Menjadi orang tua terbaik tidak perlu tahu segalanya. Kita tidak perlu menjawab semua pertanyaan anak saat itu juga. Jujurlah saat kita tidak bisa menjawab, katakan, “maaf ya Nak, Ayah sedang sibuk. Nanti Ayah jawab setelah urusan selesai,” atau ajak anak untuk mencari jawabannya sama-sama. Kita tidak disarankan untuk marah saat mereka banyak bertanya karena itu akan membuat mereka berhenti bertanya dan mematikan rasa ingin tahu mereka. “Kita tidak berhak mematikan rasa penasaran anak sebab jika rasa penasaran mati, maka kebenaran juga akan mati,” ujar Abah Ihsan.

Disiplin dan Mandiri

            Salah satu tanda anak-anak terlahir dengan fitrah disiplin dapat dilihat saat mereka masih bayi. Bayi biasanya akan bangun dua jam sebelum matahari terbit dan akan tidur dua jam setelah matahari terbenam. Jika siklus ini diubah, tentunya akan menganggu fitrah kedisiplinan mereka. Namun seringkali, alasan “Tidak Tega” menjadi senjata utama Ibu untuk cepat-cepat menidurkan mereka kembali meskipun belum waktunya. Perlakuan semacam ini dapat membuat anak-anak yang secara alami mempunyai kemampuan disiplin menjadi kurang disiplin.
            Contoh lain, pernah mendapati anak-anak menangis ketika orang tuanya akan pergi bekerja? Seringnya kita akan pergi diam-diam atau berbohong saat menghadapi situasi itu. Menurut Abah Ihsan, sebaiknya kita berkata jujur ketika akan pergi. Katakan pada mereka, “Mama mau pergi, kita akan main lagi setelah mama pulang, kalau mau nangis silakan saja, dadah..”. Anak menangis adalah sebuah kewajaran. Hanya saja, kita orang dewasa yang cenderung tidak tega dan tidak tahan mendengar tangisannya.
            Seringkali, “tidak tega” dianggap sebagai bentuk kasih sayang. Kita memberikan apa saja agar anak merasa nyaman tanpa memberi batasan yang jelas untuk mendisiplinkan. Kasih itu memberi dan sayang itu membatasi. Saat kita sebagai orang tua membelikan es, itu bentuk kasih. Adapun sayang itu membatasi mereka meminum es agar tidak batuk. Tidak semua anak bermasalah itu karena kurang kasih sayang hanya terkadang orang tua kurang mempunyai ilmu untuk menunjukkan kasih sayang secara tepat pada mereka. Ada yang menerapkan disiplin dengan kekerasan, atau sebaliknya memberikan kasih tanpa batasan.
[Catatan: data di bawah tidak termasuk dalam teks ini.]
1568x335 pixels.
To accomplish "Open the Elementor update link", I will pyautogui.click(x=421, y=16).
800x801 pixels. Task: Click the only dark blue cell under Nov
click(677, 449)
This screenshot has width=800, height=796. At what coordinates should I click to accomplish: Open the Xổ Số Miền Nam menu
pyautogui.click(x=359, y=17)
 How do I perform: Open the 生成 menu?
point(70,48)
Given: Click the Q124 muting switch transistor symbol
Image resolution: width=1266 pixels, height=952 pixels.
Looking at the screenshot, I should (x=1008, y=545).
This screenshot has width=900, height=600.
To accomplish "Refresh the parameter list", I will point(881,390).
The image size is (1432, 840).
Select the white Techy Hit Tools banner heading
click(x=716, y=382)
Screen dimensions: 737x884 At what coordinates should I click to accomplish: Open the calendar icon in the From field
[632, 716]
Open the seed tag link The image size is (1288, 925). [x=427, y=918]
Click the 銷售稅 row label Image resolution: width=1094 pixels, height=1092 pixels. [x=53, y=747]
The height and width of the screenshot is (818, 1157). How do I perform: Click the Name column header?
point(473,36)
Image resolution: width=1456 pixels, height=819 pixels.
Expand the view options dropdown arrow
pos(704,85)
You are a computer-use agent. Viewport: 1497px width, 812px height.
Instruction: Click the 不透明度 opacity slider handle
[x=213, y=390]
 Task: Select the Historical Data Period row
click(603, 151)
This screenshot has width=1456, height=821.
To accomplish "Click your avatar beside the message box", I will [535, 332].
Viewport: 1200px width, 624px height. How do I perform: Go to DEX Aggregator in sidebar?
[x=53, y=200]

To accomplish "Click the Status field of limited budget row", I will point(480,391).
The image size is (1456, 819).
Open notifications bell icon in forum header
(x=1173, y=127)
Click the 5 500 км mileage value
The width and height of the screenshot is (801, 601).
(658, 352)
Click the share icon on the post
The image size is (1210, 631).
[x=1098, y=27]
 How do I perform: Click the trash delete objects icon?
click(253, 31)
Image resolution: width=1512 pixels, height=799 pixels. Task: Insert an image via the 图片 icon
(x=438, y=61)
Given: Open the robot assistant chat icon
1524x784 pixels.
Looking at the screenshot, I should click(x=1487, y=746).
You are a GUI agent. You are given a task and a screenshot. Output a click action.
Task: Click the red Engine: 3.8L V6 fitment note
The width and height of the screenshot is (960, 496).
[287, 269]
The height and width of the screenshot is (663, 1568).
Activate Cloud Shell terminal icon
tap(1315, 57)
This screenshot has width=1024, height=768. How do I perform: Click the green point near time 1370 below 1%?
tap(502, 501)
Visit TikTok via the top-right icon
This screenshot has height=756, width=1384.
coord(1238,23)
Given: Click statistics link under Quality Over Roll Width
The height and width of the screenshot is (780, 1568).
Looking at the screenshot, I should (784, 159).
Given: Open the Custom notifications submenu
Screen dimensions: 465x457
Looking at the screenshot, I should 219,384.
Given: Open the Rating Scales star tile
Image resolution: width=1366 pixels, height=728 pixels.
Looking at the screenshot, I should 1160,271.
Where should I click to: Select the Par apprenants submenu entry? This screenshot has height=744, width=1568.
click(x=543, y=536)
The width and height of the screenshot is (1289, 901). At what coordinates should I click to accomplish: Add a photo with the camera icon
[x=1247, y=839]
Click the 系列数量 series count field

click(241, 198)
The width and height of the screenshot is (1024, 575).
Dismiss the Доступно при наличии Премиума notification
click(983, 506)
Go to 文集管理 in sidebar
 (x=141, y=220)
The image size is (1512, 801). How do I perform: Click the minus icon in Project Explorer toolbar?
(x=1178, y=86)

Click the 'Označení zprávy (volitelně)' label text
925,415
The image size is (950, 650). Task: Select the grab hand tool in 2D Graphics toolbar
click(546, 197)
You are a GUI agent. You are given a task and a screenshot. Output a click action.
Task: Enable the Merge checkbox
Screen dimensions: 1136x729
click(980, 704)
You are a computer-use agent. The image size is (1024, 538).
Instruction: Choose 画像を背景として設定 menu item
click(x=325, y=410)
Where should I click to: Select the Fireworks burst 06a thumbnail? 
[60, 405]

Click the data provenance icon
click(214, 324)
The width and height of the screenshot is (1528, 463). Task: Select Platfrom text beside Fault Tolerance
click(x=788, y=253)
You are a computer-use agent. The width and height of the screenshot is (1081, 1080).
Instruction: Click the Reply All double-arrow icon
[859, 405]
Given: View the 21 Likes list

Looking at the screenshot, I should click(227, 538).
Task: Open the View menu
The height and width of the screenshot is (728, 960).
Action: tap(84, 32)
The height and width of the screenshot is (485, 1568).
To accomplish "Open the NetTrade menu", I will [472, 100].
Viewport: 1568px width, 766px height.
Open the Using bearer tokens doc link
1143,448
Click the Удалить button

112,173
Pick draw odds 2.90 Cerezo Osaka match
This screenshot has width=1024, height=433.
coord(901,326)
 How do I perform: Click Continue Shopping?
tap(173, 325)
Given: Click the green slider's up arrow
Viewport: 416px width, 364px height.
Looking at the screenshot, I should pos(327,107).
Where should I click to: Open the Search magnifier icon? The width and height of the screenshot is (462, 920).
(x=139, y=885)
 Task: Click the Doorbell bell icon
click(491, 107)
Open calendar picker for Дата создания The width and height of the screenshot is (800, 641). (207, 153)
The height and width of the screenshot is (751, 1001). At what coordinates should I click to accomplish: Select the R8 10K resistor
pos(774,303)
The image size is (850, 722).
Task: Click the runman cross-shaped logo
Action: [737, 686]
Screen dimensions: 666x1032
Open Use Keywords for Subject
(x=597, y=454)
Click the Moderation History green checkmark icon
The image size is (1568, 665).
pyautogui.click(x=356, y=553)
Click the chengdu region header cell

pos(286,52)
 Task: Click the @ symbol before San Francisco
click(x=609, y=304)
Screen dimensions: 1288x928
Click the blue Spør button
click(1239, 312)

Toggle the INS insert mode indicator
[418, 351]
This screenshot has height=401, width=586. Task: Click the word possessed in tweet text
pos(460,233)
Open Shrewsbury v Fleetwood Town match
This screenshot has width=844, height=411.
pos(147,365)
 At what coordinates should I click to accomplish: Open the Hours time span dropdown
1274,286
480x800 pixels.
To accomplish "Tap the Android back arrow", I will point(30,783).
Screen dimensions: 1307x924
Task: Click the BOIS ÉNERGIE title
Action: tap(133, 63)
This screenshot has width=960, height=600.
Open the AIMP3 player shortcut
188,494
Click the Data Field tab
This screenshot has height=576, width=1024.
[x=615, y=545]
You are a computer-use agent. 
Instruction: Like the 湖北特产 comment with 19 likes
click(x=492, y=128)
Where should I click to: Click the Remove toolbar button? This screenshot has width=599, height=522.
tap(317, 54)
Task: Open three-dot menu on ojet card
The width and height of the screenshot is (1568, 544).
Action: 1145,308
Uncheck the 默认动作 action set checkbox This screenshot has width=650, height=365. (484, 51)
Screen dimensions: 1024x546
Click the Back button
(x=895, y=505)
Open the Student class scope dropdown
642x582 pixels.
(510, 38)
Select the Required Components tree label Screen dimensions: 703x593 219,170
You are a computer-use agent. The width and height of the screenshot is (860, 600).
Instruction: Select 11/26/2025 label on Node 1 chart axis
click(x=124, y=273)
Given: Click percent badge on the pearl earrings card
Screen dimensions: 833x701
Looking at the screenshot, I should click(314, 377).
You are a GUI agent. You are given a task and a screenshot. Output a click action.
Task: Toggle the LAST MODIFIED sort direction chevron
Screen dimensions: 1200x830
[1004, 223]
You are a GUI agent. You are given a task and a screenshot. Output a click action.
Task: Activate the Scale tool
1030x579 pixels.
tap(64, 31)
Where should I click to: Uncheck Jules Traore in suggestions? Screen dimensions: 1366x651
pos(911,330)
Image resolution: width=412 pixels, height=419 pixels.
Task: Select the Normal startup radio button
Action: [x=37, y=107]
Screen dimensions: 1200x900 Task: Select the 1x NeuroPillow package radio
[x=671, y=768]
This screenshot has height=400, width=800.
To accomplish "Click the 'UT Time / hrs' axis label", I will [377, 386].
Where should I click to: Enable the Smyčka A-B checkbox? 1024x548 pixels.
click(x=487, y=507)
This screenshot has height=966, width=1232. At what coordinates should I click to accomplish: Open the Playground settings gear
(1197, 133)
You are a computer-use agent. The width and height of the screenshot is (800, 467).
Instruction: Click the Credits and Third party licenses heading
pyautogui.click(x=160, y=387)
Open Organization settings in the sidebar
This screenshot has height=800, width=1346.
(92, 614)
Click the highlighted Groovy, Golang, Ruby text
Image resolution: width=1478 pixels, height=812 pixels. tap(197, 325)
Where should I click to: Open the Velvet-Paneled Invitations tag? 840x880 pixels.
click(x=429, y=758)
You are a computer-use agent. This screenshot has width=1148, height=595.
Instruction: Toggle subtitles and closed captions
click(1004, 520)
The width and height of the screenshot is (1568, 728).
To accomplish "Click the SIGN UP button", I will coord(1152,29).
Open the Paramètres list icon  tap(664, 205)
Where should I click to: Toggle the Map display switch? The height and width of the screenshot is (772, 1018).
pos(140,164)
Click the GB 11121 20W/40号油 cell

                                                                                                                                           
  1. Sediakan Waktu

Penyebab kenakalan anak salah satunya adalah karena tidak diurus dan atau salah asuh. Kita lebih sering “di dekat anak” tetapi “tidak bersama anak-anak”. Apa beda “di dekat anak” dan “bersama anak”? Berada di dekat anak, berarti berkaitan dengan keberadaan fisik saja. Fisik kita yang berada di dekat anak, tapi kita sibuk melakukan hal lain. Berbeda halnya dengan “bersama anak”, saat bersama anak berarti kita  melakukan bersama-sama kegiatan tersebut, seperti bermain bersama, berdiskusi, dan lain-lain. Kita tentu sering membaca banyak status atau postingan orang-orang di media sosial dengan caption “quality time bersama orang-orang tersayang”. Memang kelihatannya menyenangkan, tetapi itu akan menjadi menyedihkan apabila mereka terlihat berdekatan, tapi ternyata tidak bersama karena lebih sibuk dengan gadget masing-masing.
Menyediakan sebagian waktu kita untuk berkegiatan bersama anak sangat diperlukan untuk menjalin kedekatan emosinal dengan mereka. Salah satu bentuknya adalah mengajak bicara dengan bercerita. Biarkan anak-anak kita mengekspresikan pemikiran mereka dengan menceritakan apa yang mereka rasakan, atau apa yang mereka alami. Bukan hanya kita yang punya hak bicara.
Diakui atau tidak, kita jarang memberikan kesempatan anak untuk bercerita dan lebih sering menolak pendapat mereka. Anak-anak terbiasa mendengar nasihat kita secara sepihak tanpa mendengarkan dulu cerita atau pendapatnya. Disadari atau tidak, nasihat yang semacam itu justru dapat menghacurkan harga diri mereka. Mereka menjadi takut, tidak percaya diri, dan sulit mengungkapkan perasaan dan pemikirannya.
Selain itu, mendapatkan nasihat dengan pola yang sama setiap hari tanpa mempertimbangkan cara dan waktu yang tepat malah bisa membuat anak mengabaikannya. Mari mengingat kembali bagaimana perasaan kita dulu saat mendengar nasihat yang sama tiap harinya? Bagaimana perasaan kita saat tidak diberikan kesempatan bicara dan tidak didengarkan ceritanya? Kurang lebih perasaan anak-anak kita akan sama dengan perasaan yang kita rasakan dahulu jika kita masih menggunakan cara  yang sama dalam mendidik anak-anak kita.

Quality Time “1821”
Mengingat pentingnya waktu kebersamaan bersama keluarga, Abah Ihsan menyarankan untuk kepada para orang tua untuk meluangkan waktu bersama tiap harinya di sela-sela kesibukan kita sebagai orang tua. Quality time tersebut dikenal dengan kode “1821”. Tiga jam kumpul bersama anak dari pukul 18.00-21.00. Hanya tiga jam dalam sehari kita diminta FOKUS pada anak tanpa ditemani gadget, televisi, smartphone, kompor, mesin cuci, dan lain-lain. Lalu apa saja yang dilakukan saat “1821”? Mari kira berkenalan dengan jurus berikut ini.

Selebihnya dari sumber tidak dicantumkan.